[Some records]

'''

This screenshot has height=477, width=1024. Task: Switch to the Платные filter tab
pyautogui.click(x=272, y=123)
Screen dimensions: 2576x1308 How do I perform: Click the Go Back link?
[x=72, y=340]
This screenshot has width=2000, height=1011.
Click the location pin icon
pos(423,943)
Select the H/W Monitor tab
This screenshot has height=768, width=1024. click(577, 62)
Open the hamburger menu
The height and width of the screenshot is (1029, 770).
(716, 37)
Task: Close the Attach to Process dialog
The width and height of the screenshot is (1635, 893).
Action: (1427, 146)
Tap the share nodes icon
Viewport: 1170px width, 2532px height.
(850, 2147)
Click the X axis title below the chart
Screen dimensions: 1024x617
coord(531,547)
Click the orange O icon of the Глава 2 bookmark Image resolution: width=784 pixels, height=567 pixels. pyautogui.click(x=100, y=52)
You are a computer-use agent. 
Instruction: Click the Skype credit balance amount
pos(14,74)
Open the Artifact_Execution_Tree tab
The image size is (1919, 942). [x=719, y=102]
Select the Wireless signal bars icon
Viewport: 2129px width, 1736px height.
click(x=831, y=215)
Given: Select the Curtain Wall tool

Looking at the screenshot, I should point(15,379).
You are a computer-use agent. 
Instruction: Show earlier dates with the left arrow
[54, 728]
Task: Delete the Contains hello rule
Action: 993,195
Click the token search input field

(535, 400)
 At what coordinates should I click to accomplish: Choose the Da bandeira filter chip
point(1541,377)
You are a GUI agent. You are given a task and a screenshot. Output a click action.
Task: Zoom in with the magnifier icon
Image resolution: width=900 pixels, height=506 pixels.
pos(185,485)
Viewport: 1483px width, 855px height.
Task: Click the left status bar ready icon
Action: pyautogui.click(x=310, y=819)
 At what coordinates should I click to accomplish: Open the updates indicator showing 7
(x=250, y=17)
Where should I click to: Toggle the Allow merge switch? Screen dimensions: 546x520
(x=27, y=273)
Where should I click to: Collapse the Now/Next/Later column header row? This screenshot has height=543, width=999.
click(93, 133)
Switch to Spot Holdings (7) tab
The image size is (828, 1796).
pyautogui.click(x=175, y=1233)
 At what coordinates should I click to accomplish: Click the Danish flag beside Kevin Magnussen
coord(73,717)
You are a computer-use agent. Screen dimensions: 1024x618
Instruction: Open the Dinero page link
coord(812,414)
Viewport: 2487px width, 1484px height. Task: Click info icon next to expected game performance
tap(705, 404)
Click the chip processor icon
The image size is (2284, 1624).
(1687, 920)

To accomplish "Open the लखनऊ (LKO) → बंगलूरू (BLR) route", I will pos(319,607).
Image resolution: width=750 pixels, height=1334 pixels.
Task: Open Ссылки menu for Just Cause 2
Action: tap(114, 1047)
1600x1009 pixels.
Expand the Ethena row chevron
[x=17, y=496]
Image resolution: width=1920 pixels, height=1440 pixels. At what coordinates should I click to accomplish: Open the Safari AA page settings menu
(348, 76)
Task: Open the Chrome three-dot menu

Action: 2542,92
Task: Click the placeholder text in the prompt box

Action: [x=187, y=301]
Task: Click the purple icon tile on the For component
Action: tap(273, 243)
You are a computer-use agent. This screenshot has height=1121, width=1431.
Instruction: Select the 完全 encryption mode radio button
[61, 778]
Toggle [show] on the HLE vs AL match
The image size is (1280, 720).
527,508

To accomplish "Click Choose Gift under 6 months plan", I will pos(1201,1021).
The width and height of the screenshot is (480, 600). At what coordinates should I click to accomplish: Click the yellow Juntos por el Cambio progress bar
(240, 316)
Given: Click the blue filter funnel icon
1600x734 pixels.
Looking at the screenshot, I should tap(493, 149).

'''

Written problem: Please rewrite all the records above as a numbered list, leaving out the blank lines.

Reply:
1. This screenshot has height=477, width=1024. Task: Switch to the Платные filter tab
2. pyautogui.click(x=272, y=123)
3. Screen dimensions: 2576x1308 How do I perform: Click the Go Back link?
4. [x=72, y=340]
5. This screenshot has width=2000, height=1011.
6. Click the location pin icon
7. pos(423,943)
8. Select the H/W Monitor tab
9. This screenshot has height=768, width=1024. click(577, 62)
10. Open the hamburger menu
11. The height and width of the screenshot is (1029, 770).
12. (716, 37)
13. Task: Close the Attach to Process dialog
14. The width and height of the screenshot is (1635, 893).
15. Action: (1427, 146)
16. Tap the share nodes icon
17. Viewport: 1170px width, 2532px height.
18. (850, 2147)
19. Click the X axis title below the chart
20. Screen dimensions: 1024x617
21. coord(531,547)
22. Click the orange O icon of the Глава 2 bookmark Image resolution: width=784 pixels, height=567 pixels. pyautogui.click(x=100, y=52)
23. You are a computer-use agent. 
24. Instruction: Click the Skype credit balance amount
25. pos(14,74)
26. Open the Artifact_Execution_Tree tab
27. The image size is (1919, 942). [x=719, y=102]
28. Select the Wireless signal bars icon
29. Viewport: 2129px width, 1736px height.
30. click(x=831, y=215)
31. Given: Select the Curtain Wall tool
32. Looking at the screenshot, I should point(15,379).
33. You are a computer-use agent. 
34. Instruction: Show earlier dates with the left arrow
35. [54, 728]
36. Task: Delete the Contains hello rule
37. Action: 993,195
38. Click the token search input field
39. (535, 400)
40.  At what coordinates should I click to accomplish: Choose the Da bandeira filter chip
41. point(1541,377)
42. You are a GUI agent. You are given a task and a screenshot. Output a click action.
43. Task: Zoom in with the magnifier icon
44. Image resolution: width=900 pixels, height=506 pixels.
45. pos(185,485)
46. Viewport: 1483px width, 855px height.
47. Task: Click the left status bar ready icon
48. Action: pyautogui.click(x=310, y=819)
49.  At what coordinates should I click to accomplish: Open the updates indicator showing 7
50. (x=250, y=17)
51. Where should I click to: Toggle the Allow merge switch? Screen dimensions: 546x520
52. (x=27, y=273)
53. Where should I click to: Collapse the Now/Next/Later column header row? This screenshot has height=543, width=999.
54. click(93, 133)
55. Switch to Spot Holdings (7) tab
56. The image size is (828, 1796).
57. pyautogui.click(x=175, y=1233)
58.  At what coordinates should I click to accomplish: Click the Danish flag beside Kevin Magnussen
59. coord(73,717)
60. You are a computer-use agent. Screen dimensions: 1024x618
61. Instruction: Open the Dinero page link
62. coord(812,414)
63. Viewport: 2487px width, 1484px height. Task: Click info icon next to expected game performance
64. tap(705, 404)
65. Click the chip processor icon
66. The image size is (2284, 1624).
67. (1687, 920)
68. To accomplish "Open the लखनऊ (LKO) → बंगलूरू (BLR) route", I will pos(319,607).
69. Image resolution: width=750 pixels, height=1334 pixels.
70. Task: Open Ссылки menu for Just Cause 2
71. Action: tap(114, 1047)
72. 1600x1009 pixels.
73. Expand the Ethena row chevron
74. [x=17, y=496]
75. Image resolution: width=1920 pixels, height=1440 pixels. At what coordinates should I click to accomplish: Open the Safari AA page settings menu
76. (348, 76)
77. Task: Open the Chrome three-dot menu
78. Action: 2542,92
79. Task: Click the placeholder text in the prompt box
80. Action: [x=187, y=301]
81. Task: Click the purple icon tile on the For component
82. Action: tap(273, 243)
83. You are a computer-use agent. This screenshot has height=1121, width=1431.
84. Instruction: Select the 完全 encryption mode radio button
85. [61, 778]
86. Toggle [show] on the HLE vs AL match
87. The image size is (1280, 720).
88. 527,508
89. To accomplish "Click Choose Gift under 6 months plan", I will pos(1201,1021).
90. The width and height of the screenshot is (480, 600). At what coordinates should I click to accomplish: Click the yellow Juntos por el Cambio progress bar
91. (240, 316)
92. Given: Click the blue filter funnel icon
93. 1600x734 pixels.
94. Looking at the screenshot, I should tap(493, 149).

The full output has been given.